── Material shown

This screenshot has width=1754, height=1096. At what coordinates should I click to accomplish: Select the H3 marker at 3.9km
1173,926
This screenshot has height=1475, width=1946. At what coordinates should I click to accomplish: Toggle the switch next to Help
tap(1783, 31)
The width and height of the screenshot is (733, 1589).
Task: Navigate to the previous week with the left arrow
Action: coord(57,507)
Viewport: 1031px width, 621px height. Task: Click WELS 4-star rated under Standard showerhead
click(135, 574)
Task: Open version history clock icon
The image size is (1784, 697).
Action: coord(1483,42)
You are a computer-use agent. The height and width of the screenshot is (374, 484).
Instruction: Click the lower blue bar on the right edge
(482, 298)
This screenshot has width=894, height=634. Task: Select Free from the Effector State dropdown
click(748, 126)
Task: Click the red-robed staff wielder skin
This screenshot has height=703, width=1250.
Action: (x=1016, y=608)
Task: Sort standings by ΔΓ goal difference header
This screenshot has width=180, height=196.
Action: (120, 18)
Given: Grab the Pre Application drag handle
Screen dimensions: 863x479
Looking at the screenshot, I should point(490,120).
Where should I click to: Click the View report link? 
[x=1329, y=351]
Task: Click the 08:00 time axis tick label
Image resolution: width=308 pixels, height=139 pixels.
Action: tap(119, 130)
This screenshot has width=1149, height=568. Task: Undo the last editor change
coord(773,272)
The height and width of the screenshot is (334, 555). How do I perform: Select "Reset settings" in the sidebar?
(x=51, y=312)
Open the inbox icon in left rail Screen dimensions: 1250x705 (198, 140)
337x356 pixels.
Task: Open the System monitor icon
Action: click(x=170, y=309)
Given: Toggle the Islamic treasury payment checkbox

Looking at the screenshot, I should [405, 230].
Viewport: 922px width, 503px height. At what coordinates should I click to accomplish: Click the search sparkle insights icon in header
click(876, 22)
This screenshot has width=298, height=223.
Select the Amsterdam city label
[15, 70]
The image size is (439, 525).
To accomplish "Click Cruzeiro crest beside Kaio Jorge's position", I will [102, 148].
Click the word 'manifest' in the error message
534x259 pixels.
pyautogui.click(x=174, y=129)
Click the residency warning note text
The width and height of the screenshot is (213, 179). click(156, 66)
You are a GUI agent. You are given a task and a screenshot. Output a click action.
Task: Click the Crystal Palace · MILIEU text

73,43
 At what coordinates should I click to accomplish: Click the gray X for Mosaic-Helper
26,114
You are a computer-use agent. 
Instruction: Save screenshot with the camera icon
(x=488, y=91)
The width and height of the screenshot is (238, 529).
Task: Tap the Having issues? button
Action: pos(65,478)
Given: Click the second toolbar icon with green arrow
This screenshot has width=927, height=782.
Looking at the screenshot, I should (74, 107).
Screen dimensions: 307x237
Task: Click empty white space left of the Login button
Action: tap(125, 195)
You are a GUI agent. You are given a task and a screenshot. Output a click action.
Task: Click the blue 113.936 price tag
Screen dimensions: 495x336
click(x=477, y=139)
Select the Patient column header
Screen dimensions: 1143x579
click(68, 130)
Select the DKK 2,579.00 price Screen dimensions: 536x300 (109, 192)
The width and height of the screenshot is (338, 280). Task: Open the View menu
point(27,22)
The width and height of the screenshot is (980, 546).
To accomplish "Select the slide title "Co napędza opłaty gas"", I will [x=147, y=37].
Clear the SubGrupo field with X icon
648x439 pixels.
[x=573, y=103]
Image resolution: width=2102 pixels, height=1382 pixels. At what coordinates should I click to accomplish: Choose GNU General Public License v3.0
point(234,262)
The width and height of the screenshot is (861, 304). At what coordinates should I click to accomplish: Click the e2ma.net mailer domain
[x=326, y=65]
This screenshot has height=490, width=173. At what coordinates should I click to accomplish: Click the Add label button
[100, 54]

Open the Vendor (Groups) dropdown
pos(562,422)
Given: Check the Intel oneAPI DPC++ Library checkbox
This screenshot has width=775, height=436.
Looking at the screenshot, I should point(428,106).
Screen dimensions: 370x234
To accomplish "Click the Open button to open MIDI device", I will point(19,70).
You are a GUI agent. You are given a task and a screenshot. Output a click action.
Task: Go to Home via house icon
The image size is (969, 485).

────

▶ **Exercise objective**
Return everything in the data above from the line containing "Given: Toggle the" down to the line containing "click(876, 22)", both included, copied character for character.

▶ **Problem solution**
Given: Toggle the Islamic treasury payment checkbox

Looking at the screenshot, I should [405, 230].
Viewport: 922px width, 503px height. At what coordinates should I click to accomplish: Click the search sparkle insights icon in header
click(876, 22)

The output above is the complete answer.